• _WHAT IS NEEDED_
When you reach the records below, output each one exactly.

• _DATA SHOWN_
%%

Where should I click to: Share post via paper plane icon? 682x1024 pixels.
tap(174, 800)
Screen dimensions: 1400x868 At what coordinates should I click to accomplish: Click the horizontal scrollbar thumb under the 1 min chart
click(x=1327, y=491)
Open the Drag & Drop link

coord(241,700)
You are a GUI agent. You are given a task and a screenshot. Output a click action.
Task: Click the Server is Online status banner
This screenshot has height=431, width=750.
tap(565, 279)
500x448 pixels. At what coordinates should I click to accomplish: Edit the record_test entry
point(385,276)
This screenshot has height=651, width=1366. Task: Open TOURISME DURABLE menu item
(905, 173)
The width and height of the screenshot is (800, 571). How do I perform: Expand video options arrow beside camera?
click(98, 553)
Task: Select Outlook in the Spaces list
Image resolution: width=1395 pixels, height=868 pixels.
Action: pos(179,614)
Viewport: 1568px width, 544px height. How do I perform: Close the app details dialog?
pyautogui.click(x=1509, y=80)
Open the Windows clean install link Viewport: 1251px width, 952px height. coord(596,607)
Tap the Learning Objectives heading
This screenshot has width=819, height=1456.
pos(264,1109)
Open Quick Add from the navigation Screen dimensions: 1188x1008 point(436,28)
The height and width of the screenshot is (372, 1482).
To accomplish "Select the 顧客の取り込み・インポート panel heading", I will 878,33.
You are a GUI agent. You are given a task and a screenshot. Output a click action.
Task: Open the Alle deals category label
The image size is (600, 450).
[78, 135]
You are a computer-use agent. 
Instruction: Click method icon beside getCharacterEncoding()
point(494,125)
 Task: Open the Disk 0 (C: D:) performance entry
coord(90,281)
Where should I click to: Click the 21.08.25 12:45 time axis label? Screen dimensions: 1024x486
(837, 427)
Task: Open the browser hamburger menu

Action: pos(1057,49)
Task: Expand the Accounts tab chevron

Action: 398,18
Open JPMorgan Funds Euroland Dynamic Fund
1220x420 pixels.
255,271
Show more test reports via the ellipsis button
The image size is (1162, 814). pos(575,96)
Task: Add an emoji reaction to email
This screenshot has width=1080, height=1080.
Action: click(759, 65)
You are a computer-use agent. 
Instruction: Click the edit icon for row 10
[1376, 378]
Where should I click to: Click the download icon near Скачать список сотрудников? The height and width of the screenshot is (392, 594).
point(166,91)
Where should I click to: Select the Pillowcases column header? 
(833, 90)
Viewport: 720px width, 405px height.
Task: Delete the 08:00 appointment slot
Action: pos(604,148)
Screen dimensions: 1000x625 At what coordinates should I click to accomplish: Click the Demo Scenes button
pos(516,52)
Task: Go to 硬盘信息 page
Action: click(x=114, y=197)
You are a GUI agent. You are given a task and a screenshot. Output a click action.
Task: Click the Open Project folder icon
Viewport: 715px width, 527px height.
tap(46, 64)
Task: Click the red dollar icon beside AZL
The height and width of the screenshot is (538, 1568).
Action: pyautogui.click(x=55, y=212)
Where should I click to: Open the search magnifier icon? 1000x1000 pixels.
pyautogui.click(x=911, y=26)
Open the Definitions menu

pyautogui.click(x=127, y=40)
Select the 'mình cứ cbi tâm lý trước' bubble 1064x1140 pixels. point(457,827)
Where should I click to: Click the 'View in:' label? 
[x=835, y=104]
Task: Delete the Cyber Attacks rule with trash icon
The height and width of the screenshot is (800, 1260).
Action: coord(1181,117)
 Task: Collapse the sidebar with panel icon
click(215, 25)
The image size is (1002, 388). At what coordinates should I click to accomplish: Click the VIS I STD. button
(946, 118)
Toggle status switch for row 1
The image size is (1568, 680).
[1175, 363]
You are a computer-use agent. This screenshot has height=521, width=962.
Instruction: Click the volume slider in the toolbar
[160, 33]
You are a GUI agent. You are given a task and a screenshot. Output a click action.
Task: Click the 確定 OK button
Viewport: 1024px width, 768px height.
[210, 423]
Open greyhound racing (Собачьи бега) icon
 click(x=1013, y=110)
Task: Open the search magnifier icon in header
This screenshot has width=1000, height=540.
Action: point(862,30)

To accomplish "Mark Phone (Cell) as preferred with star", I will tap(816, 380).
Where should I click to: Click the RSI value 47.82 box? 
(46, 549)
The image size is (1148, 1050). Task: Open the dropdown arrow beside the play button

%%

• _SOLUTION TO THIS EXERCISE_
Where should I click to: Share post via paper plane icon? 682x1024 pixels.
tap(174, 800)
Screen dimensions: 1400x868 At what coordinates should I click to accomplish: Click the horizontal scrollbar thumb under the 1 min chart
click(x=1327, y=491)
Open the Drag & Drop link

coord(241,700)
You are a GUI agent. You are given a task and a screenshot. Output a click action.
Task: Click the Server is Online status banner
This screenshot has height=431, width=750.
tap(565, 279)
500x448 pixels. At what coordinates should I click to accomplish: Edit the record_test entry
point(385,276)
This screenshot has height=651, width=1366. Task: Open TOURISME DURABLE menu item
(905, 173)
The width and height of the screenshot is (800, 571). How do I perform: Expand video options arrow beside camera?
click(98, 553)
Task: Select Outlook in the Spaces list
Image resolution: width=1395 pixels, height=868 pixels.
Action: pos(179,614)
Viewport: 1568px width, 544px height. How do I perform: Close the app details dialog?
pyautogui.click(x=1509, y=80)
Open the Windows clean install link Viewport: 1251px width, 952px height. coord(596,607)
Tap the Learning Objectives heading
This screenshot has width=819, height=1456.
pos(264,1109)
Open Quick Add from the navigation Screen dimensions: 1188x1008 point(436,28)
The height and width of the screenshot is (372, 1482).
To accomplish "Select the 顧客の取り込み・インポート panel heading", I will 878,33.
You are a GUI agent. You are given a task and a screenshot. Output a click action.
Task: Open the Alle deals category label
The image size is (600, 450).
[78, 135]
You are a computer-use agent. 
Instruction: Click method icon beside getCharacterEncoding()
point(494,125)
 Task: Open the Disk 0 (C: D:) performance entry
coord(90,281)
Where should I click to: Click the 21.08.25 12:45 time axis label? Screen dimensions: 1024x486
(837, 427)
Task: Open the browser hamburger menu

Action: pos(1057,49)
Task: Expand the Accounts tab chevron

Action: 398,18
Open JPMorgan Funds Euroland Dynamic Fund
1220x420 pixels.
255,271
Show more test reports via the ellipsis button
The image size is (1162, 814). pos(575,96)
Task: Add an emoji reaction to email
This screenshot has width=1080, height=1080.
Action: click(759, 65)
You are a computer-use agent. 
Instruction: Click the edit icon for row 10
[1376, 378]
Where should I click to: Click the download icon near Скачать список сотрудников? The height and width of the screenshot is (392, 594).
point(166,91)
Where should I click to: Select the Pillowcases column header? 
(833, 90)
Viewport: 720px width, 405px height.
Task: Delete the 08:00 appointment slot
Action: pos(604,148)
Screen dimensions: 1000x625 At what coordinates should I click to accomplish: Click the Demo Scenes button
pos(516,52)
Task: Go to 硬盘信息 page
Action: click(x=114, y=197)
You are a GUI agent. You are given a task and a screenshot. Output a click action.
Task: Click the Open Project folder icon
Viewport: 715px width, 527px height.
tap(46, 64)
Task: Click the red dollar icon beside AZL
The height and width of the screenshot is (538, 1568).
Action: pyautogui.click(x=55, y=212)
Where should I click to: Open the search magnifier icon? 1000x1000 pixels.
pyautogui.click(x=911, y=26)
Open the Definitions menu

pyautogui.click(x=127, y=40)
Select the 'mình cứ cbi tâm lý trước' bubble 1064x1140 pixels. point(457,827)
Where should I click to: Click the 'View in:' label? 
[x=835, y=104]
Task: Delete the Cyber Attacks rule with trash icon
The height and width of the screenshot is (800, 1260).
Action: coord(1181,117)
 Task: Collapse the sidebar with panel icon
click(215, 25)
The image size is (1002, 388). At what coordinates should I click to accomplish: Click the VIS I STD. button
(946, 118)
Toggle status switch for row 1
The image size is (1568, 680).
[1175, 363]
You are a computer-use agent. This screenshot has height=521, width=962.
Instruction: Click the volume slider in the toolbar
[160, 33]
You are a GUI agent. You are given a task and a screenshot. Output a click action.
Task: Click the 確定 OK button
Viewport: 1024px width, 768px height.
[210, 423]
Open greyhound racing (Собачьи бега) icon
 click(x=1013, y=110)
Task: Open the search magnifier icon in header
This screenshot has width=1000, height=540.
Action: point(862,30)

To accomplish "Mark Phone (Cell) as preferred with star", I will tap(816, 380).
Where should I click to: Click the RSI value 47.82 box? 
(46, 549)
The image size is (1148, 1050). Task: Open the dropdown arrow beside the play button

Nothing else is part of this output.